[Saved data entries]

· · · · ·

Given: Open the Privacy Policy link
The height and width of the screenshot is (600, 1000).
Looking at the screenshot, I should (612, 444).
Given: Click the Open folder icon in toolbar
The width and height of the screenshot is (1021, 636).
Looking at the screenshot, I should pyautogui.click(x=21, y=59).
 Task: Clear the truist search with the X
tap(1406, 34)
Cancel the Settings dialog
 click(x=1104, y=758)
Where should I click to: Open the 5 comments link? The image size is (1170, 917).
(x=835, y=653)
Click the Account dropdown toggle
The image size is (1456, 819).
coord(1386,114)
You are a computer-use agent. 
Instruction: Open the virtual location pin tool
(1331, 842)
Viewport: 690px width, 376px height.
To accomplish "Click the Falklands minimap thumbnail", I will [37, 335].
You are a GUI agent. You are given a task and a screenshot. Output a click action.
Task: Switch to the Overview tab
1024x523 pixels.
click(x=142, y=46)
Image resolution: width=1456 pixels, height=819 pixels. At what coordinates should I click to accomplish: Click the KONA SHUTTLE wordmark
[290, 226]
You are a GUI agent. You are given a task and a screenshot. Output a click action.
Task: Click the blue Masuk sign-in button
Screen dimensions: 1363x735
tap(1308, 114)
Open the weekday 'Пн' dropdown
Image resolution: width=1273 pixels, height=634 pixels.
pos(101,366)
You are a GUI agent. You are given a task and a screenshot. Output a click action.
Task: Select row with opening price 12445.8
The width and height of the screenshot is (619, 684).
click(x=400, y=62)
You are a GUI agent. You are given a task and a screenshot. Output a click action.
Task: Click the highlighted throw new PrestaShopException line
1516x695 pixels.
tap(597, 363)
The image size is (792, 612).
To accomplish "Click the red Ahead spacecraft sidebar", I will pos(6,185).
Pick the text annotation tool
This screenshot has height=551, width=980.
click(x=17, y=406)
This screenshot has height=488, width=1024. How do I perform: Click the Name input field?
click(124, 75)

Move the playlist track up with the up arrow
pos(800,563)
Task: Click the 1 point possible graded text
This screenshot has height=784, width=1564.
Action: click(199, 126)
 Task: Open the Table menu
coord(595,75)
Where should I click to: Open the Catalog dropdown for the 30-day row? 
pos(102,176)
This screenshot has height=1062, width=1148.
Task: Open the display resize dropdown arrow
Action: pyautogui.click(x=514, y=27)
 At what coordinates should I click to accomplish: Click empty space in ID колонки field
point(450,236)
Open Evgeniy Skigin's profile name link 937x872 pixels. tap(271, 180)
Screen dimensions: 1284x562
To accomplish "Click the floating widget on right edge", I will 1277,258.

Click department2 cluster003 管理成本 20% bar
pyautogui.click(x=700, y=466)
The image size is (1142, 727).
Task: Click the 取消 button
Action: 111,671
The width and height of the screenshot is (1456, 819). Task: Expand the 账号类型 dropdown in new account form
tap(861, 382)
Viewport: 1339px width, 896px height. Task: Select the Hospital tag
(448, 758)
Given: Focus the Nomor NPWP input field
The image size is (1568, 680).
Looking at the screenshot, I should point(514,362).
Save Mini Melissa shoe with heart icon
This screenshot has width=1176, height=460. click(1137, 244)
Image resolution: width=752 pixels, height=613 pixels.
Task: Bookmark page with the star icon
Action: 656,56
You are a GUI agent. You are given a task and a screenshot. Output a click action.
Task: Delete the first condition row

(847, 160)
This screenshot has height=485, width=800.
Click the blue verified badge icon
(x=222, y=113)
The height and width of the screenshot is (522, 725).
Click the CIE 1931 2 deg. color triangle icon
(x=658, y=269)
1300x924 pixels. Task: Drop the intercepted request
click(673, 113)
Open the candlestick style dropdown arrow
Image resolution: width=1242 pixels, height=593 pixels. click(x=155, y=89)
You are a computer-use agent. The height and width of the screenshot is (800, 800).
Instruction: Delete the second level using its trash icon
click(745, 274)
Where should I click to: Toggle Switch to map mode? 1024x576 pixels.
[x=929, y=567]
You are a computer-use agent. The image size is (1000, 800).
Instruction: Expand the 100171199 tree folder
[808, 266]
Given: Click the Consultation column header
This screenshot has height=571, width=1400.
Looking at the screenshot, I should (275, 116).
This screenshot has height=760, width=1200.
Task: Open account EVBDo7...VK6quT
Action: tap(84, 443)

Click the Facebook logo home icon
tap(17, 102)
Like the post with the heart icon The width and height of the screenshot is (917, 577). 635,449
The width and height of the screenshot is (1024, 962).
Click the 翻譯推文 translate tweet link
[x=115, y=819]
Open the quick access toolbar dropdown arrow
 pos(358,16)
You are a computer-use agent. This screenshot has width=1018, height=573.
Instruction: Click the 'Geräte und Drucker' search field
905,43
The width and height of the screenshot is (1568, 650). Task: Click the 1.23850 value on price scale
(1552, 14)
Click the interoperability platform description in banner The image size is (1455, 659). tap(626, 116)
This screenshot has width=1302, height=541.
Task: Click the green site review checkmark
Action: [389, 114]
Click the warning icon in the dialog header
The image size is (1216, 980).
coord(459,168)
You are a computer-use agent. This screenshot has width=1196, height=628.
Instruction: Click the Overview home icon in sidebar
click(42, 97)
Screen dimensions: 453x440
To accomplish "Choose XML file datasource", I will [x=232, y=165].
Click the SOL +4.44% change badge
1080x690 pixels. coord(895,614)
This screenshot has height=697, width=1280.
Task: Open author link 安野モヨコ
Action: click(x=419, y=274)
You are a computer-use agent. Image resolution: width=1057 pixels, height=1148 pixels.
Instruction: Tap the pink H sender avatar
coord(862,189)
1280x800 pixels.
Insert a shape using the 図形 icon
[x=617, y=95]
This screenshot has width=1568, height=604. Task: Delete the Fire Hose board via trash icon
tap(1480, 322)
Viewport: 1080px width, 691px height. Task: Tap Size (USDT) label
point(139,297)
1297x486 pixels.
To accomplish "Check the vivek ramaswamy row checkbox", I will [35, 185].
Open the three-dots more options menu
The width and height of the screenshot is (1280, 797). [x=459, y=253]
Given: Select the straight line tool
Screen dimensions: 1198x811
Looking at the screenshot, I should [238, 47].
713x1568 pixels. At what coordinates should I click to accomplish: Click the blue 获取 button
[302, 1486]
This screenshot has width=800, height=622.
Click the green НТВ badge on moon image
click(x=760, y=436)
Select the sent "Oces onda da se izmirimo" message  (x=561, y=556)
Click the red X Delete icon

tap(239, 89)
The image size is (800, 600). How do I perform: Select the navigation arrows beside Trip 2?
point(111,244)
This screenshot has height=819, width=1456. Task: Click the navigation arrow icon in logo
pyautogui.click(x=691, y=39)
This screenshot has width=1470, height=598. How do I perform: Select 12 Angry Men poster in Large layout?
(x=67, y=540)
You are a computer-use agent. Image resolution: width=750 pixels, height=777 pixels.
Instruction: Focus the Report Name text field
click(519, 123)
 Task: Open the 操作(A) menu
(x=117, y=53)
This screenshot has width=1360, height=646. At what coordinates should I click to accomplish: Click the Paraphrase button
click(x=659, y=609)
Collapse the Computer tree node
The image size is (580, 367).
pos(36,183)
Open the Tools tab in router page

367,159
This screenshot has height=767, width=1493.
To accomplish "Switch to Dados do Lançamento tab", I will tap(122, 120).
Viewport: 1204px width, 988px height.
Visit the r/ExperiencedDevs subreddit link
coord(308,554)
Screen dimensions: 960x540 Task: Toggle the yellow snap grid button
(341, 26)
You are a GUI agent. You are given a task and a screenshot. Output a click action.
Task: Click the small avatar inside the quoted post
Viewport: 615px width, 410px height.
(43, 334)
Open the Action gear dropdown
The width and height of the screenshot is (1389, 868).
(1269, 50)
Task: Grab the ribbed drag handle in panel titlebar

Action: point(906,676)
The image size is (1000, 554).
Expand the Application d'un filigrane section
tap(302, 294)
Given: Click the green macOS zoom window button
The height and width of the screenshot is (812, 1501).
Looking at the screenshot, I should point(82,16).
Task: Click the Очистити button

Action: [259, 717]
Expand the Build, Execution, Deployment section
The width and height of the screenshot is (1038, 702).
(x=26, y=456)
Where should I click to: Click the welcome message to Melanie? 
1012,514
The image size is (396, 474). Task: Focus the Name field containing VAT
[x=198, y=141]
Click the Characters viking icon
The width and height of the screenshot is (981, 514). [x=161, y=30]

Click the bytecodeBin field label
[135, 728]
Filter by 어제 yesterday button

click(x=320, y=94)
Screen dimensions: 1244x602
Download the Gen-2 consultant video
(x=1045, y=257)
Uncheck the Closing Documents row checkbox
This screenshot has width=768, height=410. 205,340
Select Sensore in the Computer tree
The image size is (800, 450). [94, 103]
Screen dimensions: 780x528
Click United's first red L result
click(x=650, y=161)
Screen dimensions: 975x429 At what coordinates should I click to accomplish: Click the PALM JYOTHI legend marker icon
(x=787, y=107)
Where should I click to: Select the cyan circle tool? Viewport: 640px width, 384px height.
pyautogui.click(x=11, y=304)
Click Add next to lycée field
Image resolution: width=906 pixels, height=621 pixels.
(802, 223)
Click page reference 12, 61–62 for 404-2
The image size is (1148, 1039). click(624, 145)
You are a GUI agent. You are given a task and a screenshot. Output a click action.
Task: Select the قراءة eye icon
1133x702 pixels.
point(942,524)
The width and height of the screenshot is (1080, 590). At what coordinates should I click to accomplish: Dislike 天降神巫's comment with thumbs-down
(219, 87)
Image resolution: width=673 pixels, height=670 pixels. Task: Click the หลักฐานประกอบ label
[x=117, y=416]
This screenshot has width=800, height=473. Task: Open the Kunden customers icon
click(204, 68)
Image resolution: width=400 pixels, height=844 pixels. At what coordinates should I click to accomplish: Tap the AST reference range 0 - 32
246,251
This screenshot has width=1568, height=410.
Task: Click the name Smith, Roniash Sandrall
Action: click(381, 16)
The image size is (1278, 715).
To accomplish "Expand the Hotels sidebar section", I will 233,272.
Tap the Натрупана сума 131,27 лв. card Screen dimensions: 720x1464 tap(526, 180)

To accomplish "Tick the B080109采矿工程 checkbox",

· · · · ·

How to complete this task
Wherever a line in the data above contains the word "will", copy that line.

Problem solution
To accomplish "Click the Falklands minimap thumbnail", I will [37, 335].
To accomplish "Click the red Ahead spacecraft sidebar", I will pos(6,185).
To accomplish "Click the floating widget on right edge", I will 1277,258.
To accomplish "Choose XML file datasource", I will [x=232, y=165].
To accomplish "Check the vivek ramaswamy row checkbox", I will [35, 185].
To accomplish "Switch to Dados do Lançamento tab", I will tap(122, 120).
To accomplish "Expand the Hotels sidebar section", I will 233,272.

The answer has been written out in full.